= William Adcock (businessman) =

Australian journalist and businessman

William Eddrup Adcock (31 December 1846 - 18 May 1931) was an Australian journalist and businessman.

Adcock was born in London to cigar manufacturer George Charles Adcock and Mary, née Goodwin. The family moved to Melbourne, then in the Colony of New South Wales in 1848, where George became a bookseller in Richmond. By 1865, William was a shopkeeper at Gaffney's Creek. On 30 December 1865, he married Emma Sharples, and in 1871, he was appointed editor of the Richmond Free Press. In 1872, he and his family moved to Palmerston (later Darwin) in the Northern Territory, where Adcock ran a general store. In 1874, he stood, unsuccessfully, for election as a councillor for Palmerston, and after his wife's health became an issue in 1878, he returned to Melbourne.

Following his successors' failure, Adcock returned to the territory in partnership with his brother and V. V. Brown.

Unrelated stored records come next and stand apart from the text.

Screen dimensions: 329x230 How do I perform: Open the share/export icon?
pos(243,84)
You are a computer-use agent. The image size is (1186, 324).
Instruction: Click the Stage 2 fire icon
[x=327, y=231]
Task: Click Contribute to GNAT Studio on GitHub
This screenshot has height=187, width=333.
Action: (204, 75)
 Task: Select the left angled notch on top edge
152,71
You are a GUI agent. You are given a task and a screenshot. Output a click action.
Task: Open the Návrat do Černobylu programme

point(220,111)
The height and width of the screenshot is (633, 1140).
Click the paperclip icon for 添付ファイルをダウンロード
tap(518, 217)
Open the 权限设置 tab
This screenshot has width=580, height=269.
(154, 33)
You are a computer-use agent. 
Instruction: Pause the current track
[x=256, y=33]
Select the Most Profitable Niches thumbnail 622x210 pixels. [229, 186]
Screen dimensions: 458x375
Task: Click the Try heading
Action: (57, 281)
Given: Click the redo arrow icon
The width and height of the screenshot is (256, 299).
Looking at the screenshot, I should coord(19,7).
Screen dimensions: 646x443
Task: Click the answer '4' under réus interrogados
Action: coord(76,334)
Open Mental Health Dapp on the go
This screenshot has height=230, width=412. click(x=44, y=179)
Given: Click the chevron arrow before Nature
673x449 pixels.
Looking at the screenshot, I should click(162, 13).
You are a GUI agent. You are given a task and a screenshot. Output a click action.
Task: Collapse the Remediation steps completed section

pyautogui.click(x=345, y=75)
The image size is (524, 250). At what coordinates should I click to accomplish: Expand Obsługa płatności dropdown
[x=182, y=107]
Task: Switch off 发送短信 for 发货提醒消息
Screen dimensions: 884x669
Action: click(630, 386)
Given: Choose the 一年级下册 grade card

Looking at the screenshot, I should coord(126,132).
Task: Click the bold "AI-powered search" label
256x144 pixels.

He opened new branches in Palmerston and Derby, and extended his business to include steamship agencies and the local Victoria Hotel, although Adcock himself remained based in Melbourne. In 1885, he returned to the territory to deal with financial difficulties brought on by the failure of the South Australian Town and Country Bank, which led to his being declared insolvent in February 1888. Adcock's appeal, reversed by the Supreme Court of South Australia, but twice reinstated, was ultimately refused in December in a proceeding unique in South Australian legal history. Adcock went to Adelaide on his solicitor's advice and was arrested on 20 December and sent to prison, where he and his counsel, Josiah Symon, continued his dispute with the insolvency court. Adcock spent four years in prison and was ultimately discharged in November 1893, but his assets were liable to be seized if he ever returned to South Australia.

Adcock returned to Victoria and journalism before travelling to Coolgardie, Western Australia, in 1900, where he established mining interests. In 1912, he published a compilation of anonymous articles he had attributed to the Australian Journal on the gold rushes in the 1890s, titled The Gold Rush of the Fifties. He was appointed editor of the journal around 1910, and continued in the position until 1926. He died at his home in Kew in 1926, survived by his second wife, Annie Mary Bowcott, whom he had married on 25 April 1898.